Update (10:25 PM): Charlie's mom just informed me that Melanie was his stylist. Melanie took some pictures of her own and she is going to email an image or two or three. When she does, I will add it, or them, to this post.

Update (7:03 PM Thursday, 6/10/10): MgSoCal has left a comment informing me that Charlie's picture is on the front page of today's L.A. Times online. I don't know how long it will stay there, but here it is:

http://www.latimes.com/

Wednesday
Jun092010

A man wearing an orange shirt pedals his bicycle north on Tamar, toward the Talkeetna Mountains

This is the ONLY picture that I have taken since I put up my last post. Although I never let a day go by without taking at least one picture and usually anywhere from a dozen or so to a thousand or more on a big, intense, shoot, I did not want to take very many pictures today. I already had a post planned for this slot and I knew that if I took a bunch of pictures, at some point I would have to take some time to edit them.

I did not want to take the time.

But I have to get up early Wednesday morning to take the Escape into the shop for some warranted work and then I must drive the loaner car to Anchorage to take care of a very important task. Despite thinking that I would just veg all afternoon and evening, that I would walk, ride my bike, drive my car, do whatever, I found myself with a cascade of tasks to attend to and so I did not veg.

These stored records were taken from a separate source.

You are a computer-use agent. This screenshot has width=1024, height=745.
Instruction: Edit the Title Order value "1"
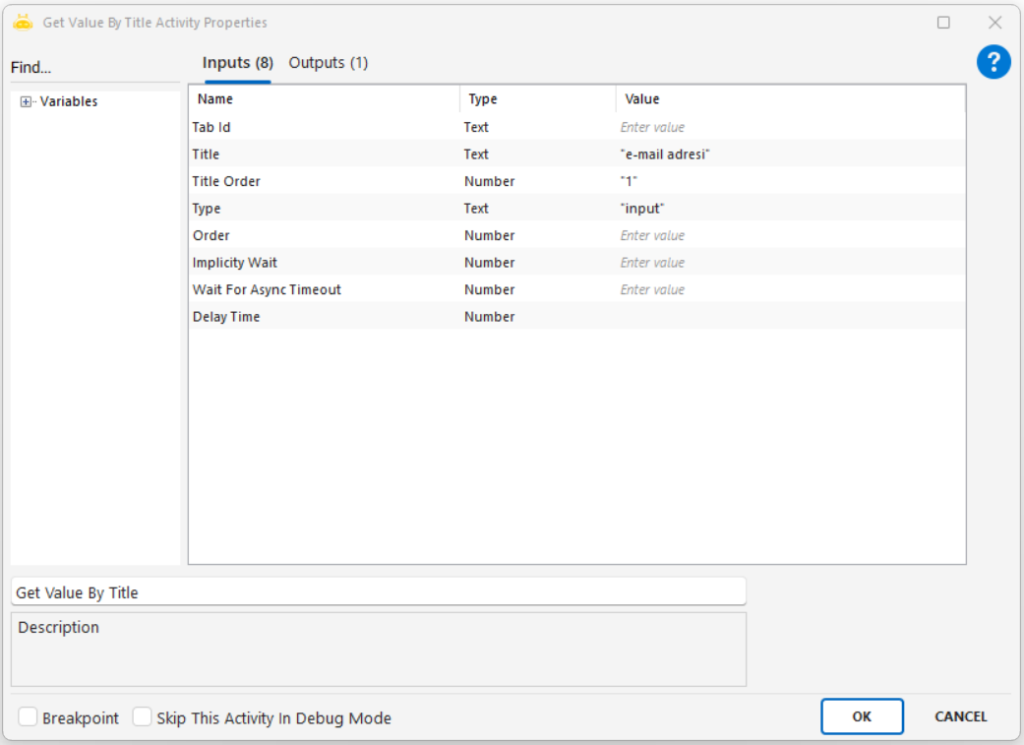pyautogui.click(x=790, y=182)
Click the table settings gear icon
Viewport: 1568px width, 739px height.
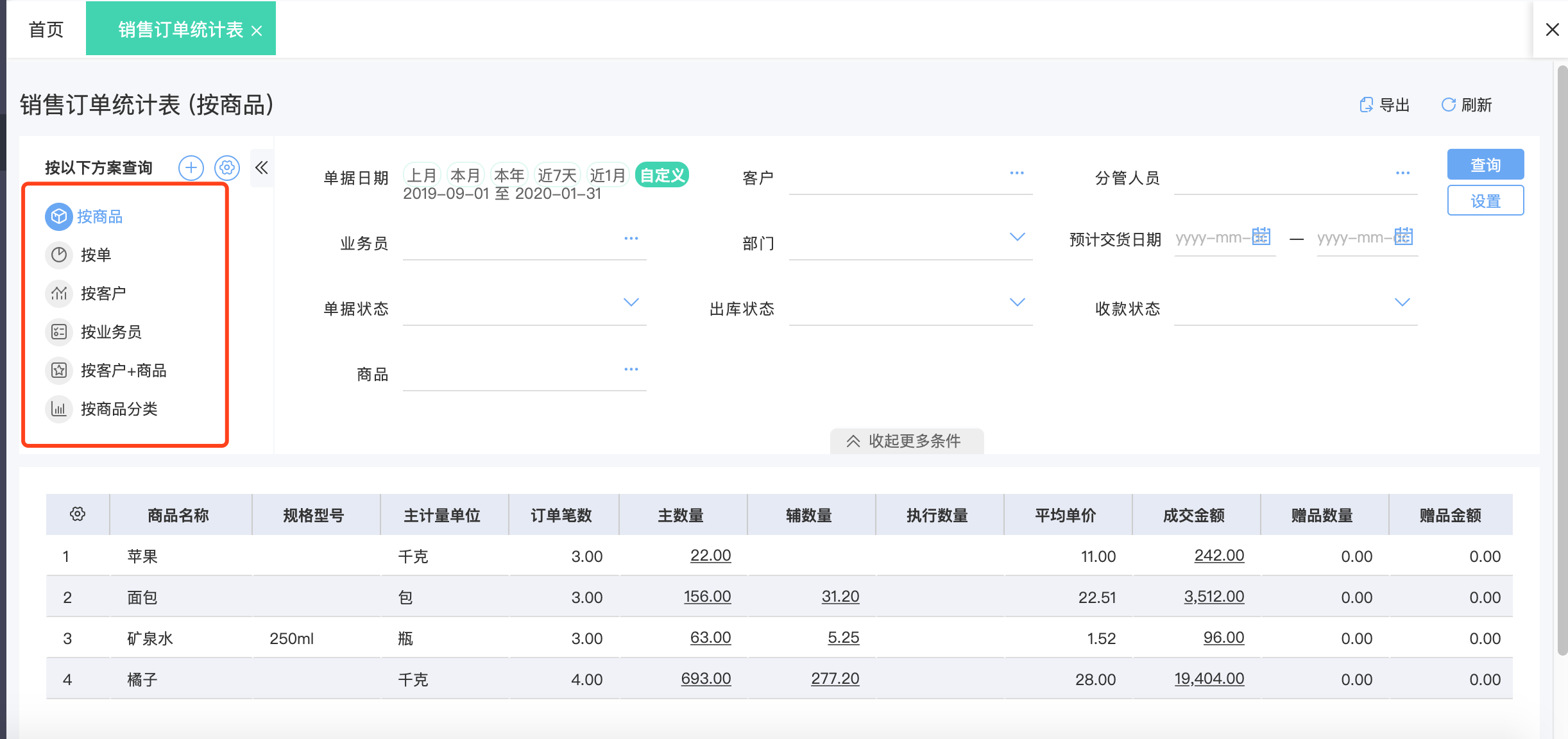78,514
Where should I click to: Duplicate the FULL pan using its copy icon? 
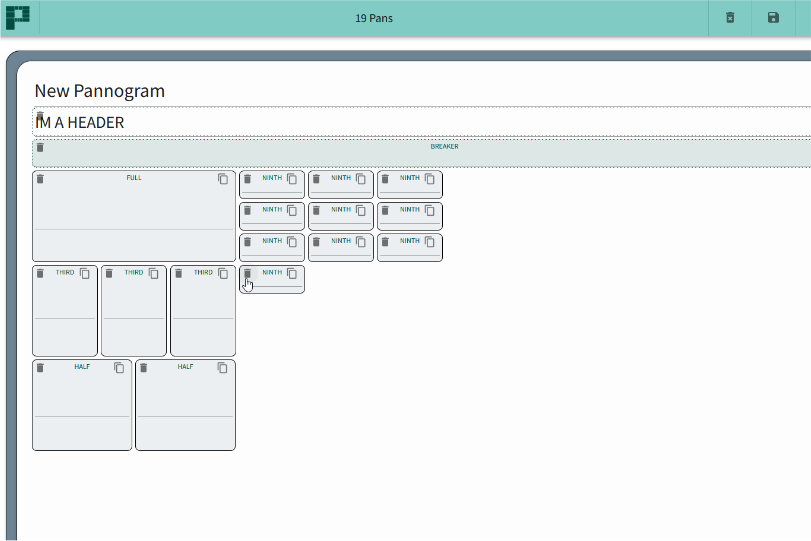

I did take one very short walk, late in the evening, and that was when I saw this guy riding his bike ahead of me.

As to the post that I had planned - one that would make a tie between what I did in Arizona and Anaktuvuk Pass - it is just going to have to wait one more day.

It is 10:26 PM and, just like last night, I haven't the energy to continue tonight.

So I will set the blog-timer for this to appear at 11:00 AM and will do the post that I had planned for today tomorrow.

I have one more task I must do before I go to bed. It, at least, will help bring in some genuine revenue.

I apologize for being so exhausted.

I must get a bit rested over the next couple of weeks so that I can go to Greenland and exhaust myself all over again.

That should be fun. I will take you all with me. It will be good - not what most of you probably think - but very good.

Tuesday
Jun082010

The collapse

As I pedal my bike, I come upon these two dogs. Head down, tail up, the black one turns toward me and approaches, growling. I do not believe him. I think he is bluffing. It turns out I am right. Still, it is a little nerve-wracking when this happens.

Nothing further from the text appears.